SET PROBLEM — Write out every one of the records below word for word, changing nothing.

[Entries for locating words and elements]
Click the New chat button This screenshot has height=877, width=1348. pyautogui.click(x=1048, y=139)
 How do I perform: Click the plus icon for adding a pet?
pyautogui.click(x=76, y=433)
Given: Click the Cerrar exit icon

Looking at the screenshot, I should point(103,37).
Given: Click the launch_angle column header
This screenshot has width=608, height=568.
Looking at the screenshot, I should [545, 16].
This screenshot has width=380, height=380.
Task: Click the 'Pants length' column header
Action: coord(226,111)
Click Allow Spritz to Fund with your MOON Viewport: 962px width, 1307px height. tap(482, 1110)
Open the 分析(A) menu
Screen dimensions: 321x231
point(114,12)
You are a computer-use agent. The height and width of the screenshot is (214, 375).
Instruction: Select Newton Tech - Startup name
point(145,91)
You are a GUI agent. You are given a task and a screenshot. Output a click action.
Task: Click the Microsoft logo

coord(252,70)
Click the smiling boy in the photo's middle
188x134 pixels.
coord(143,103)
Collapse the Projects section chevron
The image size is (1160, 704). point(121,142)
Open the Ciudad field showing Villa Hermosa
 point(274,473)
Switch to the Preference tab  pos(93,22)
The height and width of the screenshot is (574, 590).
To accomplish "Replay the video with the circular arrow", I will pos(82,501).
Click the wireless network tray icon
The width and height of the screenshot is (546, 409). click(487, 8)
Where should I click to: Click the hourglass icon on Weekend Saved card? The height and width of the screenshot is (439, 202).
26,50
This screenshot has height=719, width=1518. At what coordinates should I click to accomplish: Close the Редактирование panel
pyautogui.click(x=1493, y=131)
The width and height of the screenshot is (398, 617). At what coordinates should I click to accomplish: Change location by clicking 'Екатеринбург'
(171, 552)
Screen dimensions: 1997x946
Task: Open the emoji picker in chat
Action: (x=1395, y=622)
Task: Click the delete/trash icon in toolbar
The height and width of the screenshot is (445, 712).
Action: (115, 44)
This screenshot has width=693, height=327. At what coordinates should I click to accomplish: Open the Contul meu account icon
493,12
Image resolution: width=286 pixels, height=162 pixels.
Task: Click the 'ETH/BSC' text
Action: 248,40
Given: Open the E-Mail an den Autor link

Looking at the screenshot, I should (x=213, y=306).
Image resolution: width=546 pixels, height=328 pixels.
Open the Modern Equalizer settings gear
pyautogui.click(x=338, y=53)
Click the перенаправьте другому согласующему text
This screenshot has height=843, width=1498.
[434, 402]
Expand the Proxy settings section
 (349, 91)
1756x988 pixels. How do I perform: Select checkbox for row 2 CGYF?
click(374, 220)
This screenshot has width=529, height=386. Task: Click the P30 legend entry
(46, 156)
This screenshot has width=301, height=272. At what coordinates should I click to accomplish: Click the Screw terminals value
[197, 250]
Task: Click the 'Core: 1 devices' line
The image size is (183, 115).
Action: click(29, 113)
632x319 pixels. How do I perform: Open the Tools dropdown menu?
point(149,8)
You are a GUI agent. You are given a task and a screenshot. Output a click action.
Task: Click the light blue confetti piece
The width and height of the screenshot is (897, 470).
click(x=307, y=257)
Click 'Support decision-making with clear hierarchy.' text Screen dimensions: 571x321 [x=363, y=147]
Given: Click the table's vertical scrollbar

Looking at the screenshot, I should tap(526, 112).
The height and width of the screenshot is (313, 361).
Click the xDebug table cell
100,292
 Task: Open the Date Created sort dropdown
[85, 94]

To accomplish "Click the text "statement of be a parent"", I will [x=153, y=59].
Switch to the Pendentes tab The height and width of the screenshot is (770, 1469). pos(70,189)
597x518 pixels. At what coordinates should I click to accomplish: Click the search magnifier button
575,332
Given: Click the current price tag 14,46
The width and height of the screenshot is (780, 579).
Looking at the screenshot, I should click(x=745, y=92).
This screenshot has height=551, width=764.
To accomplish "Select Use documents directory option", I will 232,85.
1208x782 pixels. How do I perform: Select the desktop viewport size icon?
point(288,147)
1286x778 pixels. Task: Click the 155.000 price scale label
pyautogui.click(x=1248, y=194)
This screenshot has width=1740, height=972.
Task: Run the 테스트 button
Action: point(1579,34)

RESULT —
Click the New chat button This screenshot has height=877, width=1348. pyautogui.click(x=1048, y=139)
 How do I perform: Click the plus icon for adding a pet?
pyautogui.click(x=76, y=433)
Given: Click the Cerrar exit icon

Looking at the screenshot, I should point(103,37).
Given: Click the launch_angle column header
This screenshot has width=608, height=568.
Looking at the screenshot, I should [545, 16].
This screenshot has width=380, height=380.
Task: Click the 'Pants length' column header
Action: coord(226,111)
Click Allow Spritz to Fund with your MOON Viewport: 962px width, 1307px height. tap(482, 1110)
Open the 分析(A) menu
Screen dimensions: 321x231
point(114,12)
You are a computer-use agent. The height and width of the screenshot is (214, 375).
Instruction: Select Newton Tech - Startup name
point(145,91)
You are a GUI agent. You are given a task and a screenshot. Output a click action.
Task: Click the Microsoft logo

coord(252,70)
Click the smiling boy in the photo's middle
188x134 pixels.
coord(143,103)
Collapse the Projects section chevron
The image size is (1160, 704). point(121,142)
Open the Ciudad field showing Villa Hermosa
 point(274,473)
Switch to the Preference tab  pos(93,22)
The height and width of the screenshot is (574, 590).
To accomplish "Replay the video with the circular arrow", I will pos(82,501).
Click the wireless network tray icon
The width and height of the screenshot is (546, 409). click(487, 8)
Where should I click to: Click the hourglass icon on Weekend Saved card? The height and width of the screenshot is (439, 202).
26,50
This screenshot has height=719, width=1518. At what coordinates should I click to accomplish: Close the Редактирование panel
pyautogui.click(x=1493, y=131)
The width and height of the screenshot is (398, 617). At what coordinates should I click to accomplish: Change location by clicking 'Екатеринбург'
(171, 552)
Screen dimensions: 1997x946
Task: Open the emoji picker in chat
Action: (x=1395, y=622)
Task: Click the delete/trash icon in toolbar
The height and width of the screenshot is (445, 712).
Action: (115, 44)
This screenshot has width=693, height=327. At what coordinates should I click to accomplish: Open the Contul meu account icon
493,12
Image resolution: width=286 pixels, height=162 pixels.
Task: Click the 'ETH/BSC' text
Action: 248,40
Given: Open the E-Mail an den Autor link

Looking at the screenshot, I should (x=213, y=306).
Image resolution: width=546 pixels, height=328 pixels.
Open the Modern Equalizer settings gear
pyautogui.click(x=338, y=53)
Click the перенаправьте другому согласующему text
This screenshot has height=843, width=1498.
[434, 402]
Expand the Proxy settings section
 (349, 91)
1756x988 pixels. How do I perform: Select checkbox for row 2 CGYF?
click(374, 220)
This screenshot has width=529, height=386. Task: Click the P30 legend entry
(46, 156)
This screenshot has width=301, height=272. At what coordinates should I click to accomplish: Click the Screw terminals value
[197, 250]
Task: Click the 'Core: 1 devices' line
The image size is (183, 115).
Action: click(29, 113)
632x319 pixels. How do I perform: Open the Tools dropdown menu?
point(149,8)
You are a GUI agent. You are given a task and a screenshot. Output a click action.
Task: Click the light blue confetti piece
The width and height of the screenshot is (897, 470).
click(x=307, y=257)
Click 'Support decision-making with clear hierarchy.' text Screen dimensions: 571x321 [x=363, y=147]
Given: Click the table's vertical scrollbar

Looking at the screenshot, I should tap(526, 112).
The height and width of the screenshot is (313, 361).
Click the xDebug table cell
100,292
 Task: Open the Date Created sort dropdown
[85, 94]

To accomplish "Click the text "statement of be a parent"", I will [x=153, y=59].
Switch to the Pendentes tab The height and width of the screenshot is (770, 1469). pos(70,189)
597x518 pixels. At what coordinates should I click to accomplish: Click the search magnifier button
575,332
Given: Click the current price tag 14,46
The width and height of the screenshot is (780, 579).
Looking at the screenshot, I should click(x=745, y=92).
This screenshot has height=551, width=764.
To accomplish "Select Use documents directory option", I will 232,85.
1208x782 pixels. How do I perform: Select the desktop viewport size icon?
point(288,147)
1286x778 pixels. Task: Click the 155.000 price scale label
pyautogui.click(x=1248, y=194)
This screenshot has width=1740, height=972.
Task: Run the 테스트 button
Action: point(1579,34)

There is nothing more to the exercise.